Re: WIP: WAL prefetch (another approach)

From: Julien Rouhaud <rjuju123(at)gmail(dot)com>
To: Thomas Munro <thomas(dot)munro(at)gmail(dot)com>
Cc: Ashutosh Sharma <ashu(dot)coek88(at)gmail(dot)com>, Daniel Gustafsson <daniel(at)yesql(dot)se>, Stephen Frost <sfrost(at)snowman(dot)net>, Alvaro Herrera <alvherre(at)2ndquadrant(dot)com>, Andres Freund <andres(at)anarazel(dot)de>, David Steele <david(at)pgmasters(dot)net>, Dmitry Dolgov <9erthalion6(at)gmail(dot)com>, Jakub Wartak <Jakub(dot)Wartak(at)tomtom(dot)com>, Tom Lane <tgl(at)sss(dot)pgh(dot)pa(dot)us>, Tomas Vondra <tomas(dot)vondra(at)2ndquadrant(dot)com>, Tomas Vondra <tomas(dot)vondra(at)enterprisedb(dot)com>, pgsql-hackers <pgsql-hackers(at)postgresql(dot)org>
Subject: Re: WIP: WAL prefetch (another approach)
Date: 2022-03-21 08:29:16
Message-ID: 20220321082916.ysrlw2xst2tpyc5a@jrouhaud
Views: Raw Message | Whole Thread | Download mbox | Resend email
Lists: pgsql-hackers


On Sun, Mar 20, 2022 at 05:36:38PM +1300, Thomas Munro wrote:
> On Fri, Mar 18, 2022 at 9:59 AM Thomas Munro <thomas(dot)munro(at)gmail(dot)com> wrote:
> > I'll push 0001 today to let the build farm chew on it for a few days
> > before moving to 0002.
> Clearly is flapping and causing recoveryCheck to
> fail occasionally, but that predates the above commit. I didn't
> follow the existing discussion on that, so I'll try to look into that
> tomorrow.
> Here's a rebase of the 0002 patch, now called 0001

So I finally finished looking at this patch. Here again, AFAICS the feature is
working as expected and I didn't find any problem. I just have some minor
comments, like for the previous patch.

For the docs:

+ Whether to try to prefetch blocks that are referenced in the WAL that
+ are not yet in the buffer pool, during recovery. Valid values are
+ <literal>off</literal> (the default), <literal>on</literal> and
+ <literal>try</literal>. The setting <literal>try</literal> enables
+ prefetching only if the operating system provides the
+ <function>posix_fadvise</function> function, which is currently used
+ to implement prefetching. Note that some operating systems provide the
+ function, but don't actually perform any prefetching.

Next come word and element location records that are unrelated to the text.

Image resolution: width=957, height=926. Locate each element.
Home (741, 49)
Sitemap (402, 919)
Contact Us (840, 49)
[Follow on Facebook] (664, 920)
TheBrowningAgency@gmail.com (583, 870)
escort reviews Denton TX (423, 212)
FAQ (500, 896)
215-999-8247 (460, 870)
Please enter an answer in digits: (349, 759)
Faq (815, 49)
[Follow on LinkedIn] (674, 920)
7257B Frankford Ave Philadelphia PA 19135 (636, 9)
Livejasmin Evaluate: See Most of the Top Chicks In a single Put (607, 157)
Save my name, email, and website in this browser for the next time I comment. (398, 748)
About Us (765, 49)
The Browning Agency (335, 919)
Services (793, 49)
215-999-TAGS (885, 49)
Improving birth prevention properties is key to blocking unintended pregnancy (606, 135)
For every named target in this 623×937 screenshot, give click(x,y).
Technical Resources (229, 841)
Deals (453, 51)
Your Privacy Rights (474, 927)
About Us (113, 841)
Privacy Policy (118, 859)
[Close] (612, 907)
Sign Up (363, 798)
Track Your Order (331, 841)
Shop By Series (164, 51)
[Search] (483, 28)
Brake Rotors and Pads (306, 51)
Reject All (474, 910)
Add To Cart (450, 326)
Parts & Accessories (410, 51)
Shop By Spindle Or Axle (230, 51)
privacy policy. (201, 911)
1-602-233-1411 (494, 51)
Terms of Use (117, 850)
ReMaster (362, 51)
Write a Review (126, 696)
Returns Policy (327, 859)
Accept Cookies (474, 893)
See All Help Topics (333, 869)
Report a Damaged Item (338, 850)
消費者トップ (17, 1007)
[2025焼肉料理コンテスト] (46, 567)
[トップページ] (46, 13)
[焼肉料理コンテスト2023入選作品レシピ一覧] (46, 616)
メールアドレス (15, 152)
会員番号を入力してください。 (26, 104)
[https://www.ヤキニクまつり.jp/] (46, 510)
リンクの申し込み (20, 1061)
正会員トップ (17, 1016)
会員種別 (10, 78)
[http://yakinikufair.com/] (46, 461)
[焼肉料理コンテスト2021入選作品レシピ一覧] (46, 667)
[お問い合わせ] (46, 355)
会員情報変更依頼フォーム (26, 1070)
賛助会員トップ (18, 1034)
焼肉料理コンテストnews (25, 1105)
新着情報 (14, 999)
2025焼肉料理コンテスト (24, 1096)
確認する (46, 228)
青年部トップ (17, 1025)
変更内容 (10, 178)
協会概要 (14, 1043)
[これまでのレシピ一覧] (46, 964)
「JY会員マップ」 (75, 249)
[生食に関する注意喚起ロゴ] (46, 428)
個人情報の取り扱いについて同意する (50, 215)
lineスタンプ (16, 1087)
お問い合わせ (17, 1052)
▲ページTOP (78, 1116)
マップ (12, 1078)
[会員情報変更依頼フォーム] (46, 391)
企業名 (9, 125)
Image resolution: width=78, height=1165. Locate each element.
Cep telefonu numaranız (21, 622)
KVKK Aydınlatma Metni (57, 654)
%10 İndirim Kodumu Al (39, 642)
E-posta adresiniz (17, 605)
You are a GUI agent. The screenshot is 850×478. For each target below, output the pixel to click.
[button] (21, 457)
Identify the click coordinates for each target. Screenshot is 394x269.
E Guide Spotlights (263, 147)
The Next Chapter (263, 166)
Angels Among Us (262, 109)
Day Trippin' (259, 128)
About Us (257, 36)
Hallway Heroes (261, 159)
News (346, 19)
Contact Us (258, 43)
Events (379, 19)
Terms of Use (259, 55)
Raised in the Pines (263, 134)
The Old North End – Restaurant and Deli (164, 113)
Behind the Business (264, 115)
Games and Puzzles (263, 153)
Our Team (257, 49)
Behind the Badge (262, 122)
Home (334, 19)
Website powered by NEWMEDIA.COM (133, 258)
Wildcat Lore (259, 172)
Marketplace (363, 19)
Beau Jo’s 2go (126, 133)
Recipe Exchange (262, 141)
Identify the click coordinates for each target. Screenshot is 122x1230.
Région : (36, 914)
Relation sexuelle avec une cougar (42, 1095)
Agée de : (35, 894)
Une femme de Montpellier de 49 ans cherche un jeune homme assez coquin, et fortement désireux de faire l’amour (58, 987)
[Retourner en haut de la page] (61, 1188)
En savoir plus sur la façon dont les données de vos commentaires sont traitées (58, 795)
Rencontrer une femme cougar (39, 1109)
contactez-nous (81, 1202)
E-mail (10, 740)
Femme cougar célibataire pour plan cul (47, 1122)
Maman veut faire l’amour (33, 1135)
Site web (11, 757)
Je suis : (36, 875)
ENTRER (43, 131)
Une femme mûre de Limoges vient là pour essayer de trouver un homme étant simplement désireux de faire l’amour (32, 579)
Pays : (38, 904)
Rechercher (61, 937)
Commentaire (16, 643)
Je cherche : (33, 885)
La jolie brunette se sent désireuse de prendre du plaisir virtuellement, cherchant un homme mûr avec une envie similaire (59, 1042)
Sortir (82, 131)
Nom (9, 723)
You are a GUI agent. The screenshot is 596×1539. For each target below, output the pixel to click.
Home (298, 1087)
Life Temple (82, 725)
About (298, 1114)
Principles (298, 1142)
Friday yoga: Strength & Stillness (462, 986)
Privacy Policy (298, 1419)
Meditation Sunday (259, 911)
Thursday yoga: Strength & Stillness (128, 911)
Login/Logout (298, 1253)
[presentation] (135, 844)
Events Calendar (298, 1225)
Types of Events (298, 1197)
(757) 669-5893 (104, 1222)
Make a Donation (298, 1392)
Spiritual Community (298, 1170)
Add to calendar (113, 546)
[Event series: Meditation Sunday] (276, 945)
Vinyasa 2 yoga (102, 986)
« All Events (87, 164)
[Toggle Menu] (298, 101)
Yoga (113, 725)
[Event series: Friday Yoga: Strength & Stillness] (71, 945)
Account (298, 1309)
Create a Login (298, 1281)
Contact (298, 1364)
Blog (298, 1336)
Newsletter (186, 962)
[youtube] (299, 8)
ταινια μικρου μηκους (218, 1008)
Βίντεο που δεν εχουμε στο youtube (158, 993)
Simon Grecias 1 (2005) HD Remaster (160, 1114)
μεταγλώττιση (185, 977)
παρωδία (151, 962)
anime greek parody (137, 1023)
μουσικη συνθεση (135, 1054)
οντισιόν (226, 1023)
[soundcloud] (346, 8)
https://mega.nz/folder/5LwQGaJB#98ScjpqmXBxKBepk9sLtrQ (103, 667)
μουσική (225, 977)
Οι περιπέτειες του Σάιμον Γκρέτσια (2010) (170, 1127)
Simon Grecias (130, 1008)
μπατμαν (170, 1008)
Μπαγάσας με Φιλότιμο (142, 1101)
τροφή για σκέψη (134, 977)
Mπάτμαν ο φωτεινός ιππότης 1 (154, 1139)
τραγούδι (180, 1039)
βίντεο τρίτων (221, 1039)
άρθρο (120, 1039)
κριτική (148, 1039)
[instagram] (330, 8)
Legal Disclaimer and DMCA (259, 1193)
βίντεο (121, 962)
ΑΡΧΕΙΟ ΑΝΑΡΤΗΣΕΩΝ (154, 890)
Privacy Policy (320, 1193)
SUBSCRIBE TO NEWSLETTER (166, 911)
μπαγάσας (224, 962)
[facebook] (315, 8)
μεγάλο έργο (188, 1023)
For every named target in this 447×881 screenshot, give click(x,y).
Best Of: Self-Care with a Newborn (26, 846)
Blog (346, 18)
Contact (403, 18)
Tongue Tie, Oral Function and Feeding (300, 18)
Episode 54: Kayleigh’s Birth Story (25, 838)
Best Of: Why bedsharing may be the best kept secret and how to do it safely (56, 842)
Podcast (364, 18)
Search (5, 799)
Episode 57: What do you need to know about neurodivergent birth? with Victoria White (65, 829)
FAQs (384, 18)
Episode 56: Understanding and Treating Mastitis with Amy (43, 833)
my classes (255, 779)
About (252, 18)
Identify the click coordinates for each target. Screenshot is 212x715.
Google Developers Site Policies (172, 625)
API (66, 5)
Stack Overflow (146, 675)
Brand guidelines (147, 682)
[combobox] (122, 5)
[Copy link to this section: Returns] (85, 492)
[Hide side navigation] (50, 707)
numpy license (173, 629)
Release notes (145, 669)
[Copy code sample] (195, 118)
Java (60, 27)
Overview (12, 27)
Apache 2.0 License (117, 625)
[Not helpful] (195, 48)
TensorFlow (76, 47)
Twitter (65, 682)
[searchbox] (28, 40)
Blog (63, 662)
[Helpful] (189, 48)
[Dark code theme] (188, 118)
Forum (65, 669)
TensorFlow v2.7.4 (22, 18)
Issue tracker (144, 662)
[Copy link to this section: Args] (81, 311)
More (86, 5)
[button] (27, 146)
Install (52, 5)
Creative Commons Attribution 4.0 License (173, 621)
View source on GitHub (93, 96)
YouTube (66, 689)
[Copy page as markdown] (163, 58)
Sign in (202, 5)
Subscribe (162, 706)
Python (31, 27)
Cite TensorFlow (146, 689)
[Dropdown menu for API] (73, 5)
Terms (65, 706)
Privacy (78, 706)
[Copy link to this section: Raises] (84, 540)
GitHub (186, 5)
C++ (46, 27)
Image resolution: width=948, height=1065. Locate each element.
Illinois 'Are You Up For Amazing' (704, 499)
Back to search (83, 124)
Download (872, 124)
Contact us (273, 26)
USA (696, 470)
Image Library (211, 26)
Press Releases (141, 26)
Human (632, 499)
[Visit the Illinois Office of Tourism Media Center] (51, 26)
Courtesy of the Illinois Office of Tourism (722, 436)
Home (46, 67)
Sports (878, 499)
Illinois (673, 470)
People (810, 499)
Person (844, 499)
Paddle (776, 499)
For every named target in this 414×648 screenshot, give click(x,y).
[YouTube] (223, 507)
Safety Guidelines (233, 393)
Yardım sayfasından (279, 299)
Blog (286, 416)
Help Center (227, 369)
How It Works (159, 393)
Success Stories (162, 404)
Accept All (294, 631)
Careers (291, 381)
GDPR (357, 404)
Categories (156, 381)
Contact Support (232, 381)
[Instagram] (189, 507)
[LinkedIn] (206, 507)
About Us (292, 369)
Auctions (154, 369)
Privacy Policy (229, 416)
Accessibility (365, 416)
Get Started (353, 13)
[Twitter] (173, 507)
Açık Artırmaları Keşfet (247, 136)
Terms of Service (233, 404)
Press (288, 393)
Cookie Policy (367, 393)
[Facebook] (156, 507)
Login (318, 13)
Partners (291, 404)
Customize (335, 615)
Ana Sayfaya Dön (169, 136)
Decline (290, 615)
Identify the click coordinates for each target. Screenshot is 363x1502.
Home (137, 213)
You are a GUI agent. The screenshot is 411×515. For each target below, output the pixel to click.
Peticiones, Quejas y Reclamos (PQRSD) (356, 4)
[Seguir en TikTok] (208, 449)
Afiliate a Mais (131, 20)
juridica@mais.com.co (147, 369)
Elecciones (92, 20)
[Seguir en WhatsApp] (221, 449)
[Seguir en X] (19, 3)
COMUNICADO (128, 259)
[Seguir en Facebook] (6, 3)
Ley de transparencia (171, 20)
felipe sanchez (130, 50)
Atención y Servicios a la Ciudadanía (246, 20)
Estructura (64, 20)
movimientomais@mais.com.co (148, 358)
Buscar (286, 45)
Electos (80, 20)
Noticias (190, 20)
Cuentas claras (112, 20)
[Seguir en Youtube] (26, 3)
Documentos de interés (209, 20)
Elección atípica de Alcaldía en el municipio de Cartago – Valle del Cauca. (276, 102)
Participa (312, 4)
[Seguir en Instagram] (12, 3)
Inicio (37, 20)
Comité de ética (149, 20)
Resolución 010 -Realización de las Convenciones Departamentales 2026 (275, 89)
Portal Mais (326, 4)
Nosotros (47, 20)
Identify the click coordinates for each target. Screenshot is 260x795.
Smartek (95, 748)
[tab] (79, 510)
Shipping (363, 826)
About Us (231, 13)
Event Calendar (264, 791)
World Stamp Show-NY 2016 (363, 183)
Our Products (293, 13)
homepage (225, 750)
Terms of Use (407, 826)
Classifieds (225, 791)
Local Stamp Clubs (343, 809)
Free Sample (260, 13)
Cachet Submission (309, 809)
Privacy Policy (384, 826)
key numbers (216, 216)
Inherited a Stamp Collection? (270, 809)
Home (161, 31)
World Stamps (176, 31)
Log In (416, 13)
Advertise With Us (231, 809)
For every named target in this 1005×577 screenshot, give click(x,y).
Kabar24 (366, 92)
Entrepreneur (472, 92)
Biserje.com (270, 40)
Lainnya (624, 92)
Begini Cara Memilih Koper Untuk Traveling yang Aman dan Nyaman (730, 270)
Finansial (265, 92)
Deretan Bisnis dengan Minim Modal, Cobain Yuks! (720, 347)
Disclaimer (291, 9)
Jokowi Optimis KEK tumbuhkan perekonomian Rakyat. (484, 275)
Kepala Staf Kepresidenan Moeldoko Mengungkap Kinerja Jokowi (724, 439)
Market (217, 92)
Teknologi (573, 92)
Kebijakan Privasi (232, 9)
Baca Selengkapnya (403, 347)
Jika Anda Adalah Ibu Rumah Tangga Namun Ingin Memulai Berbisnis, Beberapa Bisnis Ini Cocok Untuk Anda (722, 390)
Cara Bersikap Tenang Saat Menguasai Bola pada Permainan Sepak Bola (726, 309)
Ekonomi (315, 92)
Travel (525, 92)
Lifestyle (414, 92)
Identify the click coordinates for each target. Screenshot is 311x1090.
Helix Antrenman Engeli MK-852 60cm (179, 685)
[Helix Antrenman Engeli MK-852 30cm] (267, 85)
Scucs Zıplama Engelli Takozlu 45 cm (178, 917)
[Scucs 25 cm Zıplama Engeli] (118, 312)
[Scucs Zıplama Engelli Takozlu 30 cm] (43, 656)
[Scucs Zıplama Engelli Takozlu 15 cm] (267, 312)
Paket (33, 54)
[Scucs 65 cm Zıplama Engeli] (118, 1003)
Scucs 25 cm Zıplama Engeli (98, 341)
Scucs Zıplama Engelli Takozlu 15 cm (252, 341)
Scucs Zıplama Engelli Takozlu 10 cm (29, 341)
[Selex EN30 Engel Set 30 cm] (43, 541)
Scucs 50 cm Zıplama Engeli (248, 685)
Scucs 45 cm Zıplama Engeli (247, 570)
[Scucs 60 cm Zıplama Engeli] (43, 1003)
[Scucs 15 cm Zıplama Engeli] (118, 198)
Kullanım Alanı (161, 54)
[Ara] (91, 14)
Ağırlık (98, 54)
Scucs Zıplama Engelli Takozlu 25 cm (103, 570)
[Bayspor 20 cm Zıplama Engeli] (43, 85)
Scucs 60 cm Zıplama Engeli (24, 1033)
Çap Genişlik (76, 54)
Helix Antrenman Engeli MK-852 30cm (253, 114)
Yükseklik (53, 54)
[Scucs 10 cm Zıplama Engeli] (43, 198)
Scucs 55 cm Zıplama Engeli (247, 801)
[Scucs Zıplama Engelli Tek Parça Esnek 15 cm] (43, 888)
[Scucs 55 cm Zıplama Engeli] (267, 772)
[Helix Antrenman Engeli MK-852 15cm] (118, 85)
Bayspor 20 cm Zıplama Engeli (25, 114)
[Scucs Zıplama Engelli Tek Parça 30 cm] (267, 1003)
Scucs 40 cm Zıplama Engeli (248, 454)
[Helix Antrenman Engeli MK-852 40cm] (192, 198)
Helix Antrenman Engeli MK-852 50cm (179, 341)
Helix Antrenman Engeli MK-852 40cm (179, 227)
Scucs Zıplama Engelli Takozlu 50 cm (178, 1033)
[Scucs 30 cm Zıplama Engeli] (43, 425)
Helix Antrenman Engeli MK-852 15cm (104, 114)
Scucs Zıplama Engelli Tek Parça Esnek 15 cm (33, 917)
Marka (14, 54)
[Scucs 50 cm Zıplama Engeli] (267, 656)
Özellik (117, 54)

Is there any reason not to change it to try? I'm wondering if some system says
that the function exists but simply raise an error if you actually try to use
it. I think that at least WSL does that for some functions.

+ <para>
+ The <xref linkend="guc-recovery-prefetch"/> parameter can
+ be used to improve I/O performance during recovery by instructing
+ <productname>PostgreSQL</productname> to initiate reads
+ of disk blocks that will soon be needed but are not currently in
+ <productname>PostgreSQL</productname>'s buffer pool.
+ The <xref linkend="guc-maintenance-io-concurrency"/> and
+ <xref linkend="guc-wal-decode-buffer-size"/> settings limit prefetching
+ concurrency and distance, respectively.
+ By default, prefetching in recovery is disabled.
+ </para>

I think that "improving I/O performance" is a bit misleading, maybe reduce I/O
wait time or something like that? Also, I don't know if we need to be that
precise, but maybe we should say that it's the underlying kernel that will
(asynchronously) initiate the reads, and postgres will simply notifies it.

+ <para>
+ The <structname>pg_stat_prefetch_recovery</structname> view will contain only
+ one row. It is filled with nulls if recovery is not running or WAL
+ prefetching is not enabled. See <xref linkend="guc-recovery-prefetch"/>
+ for more information.
+ </para>

That's not the implemented behavior as far as I can see. It just prints whatever is in SharedStats
regardless of the recovery state or the prefetch_wal setting (assuming that
there's no pending reset request). Similarly, there's a mention that
pg_stat_reset_shared('wal') will reset the stats, but I don't see anything
calling XLogPrefetchRequestResetStats().

Finally, I think we should documented what are the cumulated counters in that
view (that should get reset) and the dynamic counters (that shouldn't get

For the code:

XLogRecGetBlockTag(XLogReaderState *record, uint8 block_id,
RelFileNode *rnode, ForkNumber *forknum, BlockNumber *blknum)
+ return XLogRecGetBlockInfo(record, block_id, rnode, forknum, blknum, NULL);
+XLogRecGetBlockInfo(XLogReaderState *record, uint8 block_id,
+ RelFileNode *rnode, ForkNumber *forknum,
+ BlockNumber *blknum,
+ Buffer *prefetch_buffer)

It's missing comments on that function. XLogRecGetBlockTag comments should
probably be reworded at the same time.

+ReadRecord(XLogPrefetcher *xlogprefetcher, int emode,
bool fetching_ckpt, TimeLineID replayTLI)
XLogRecord *record;
+ XLogReaderState *xlogreader = XLogPrefetcherReader(xlogprefetcher);

nit: maybe name it XLogPrefetcherGetReader()?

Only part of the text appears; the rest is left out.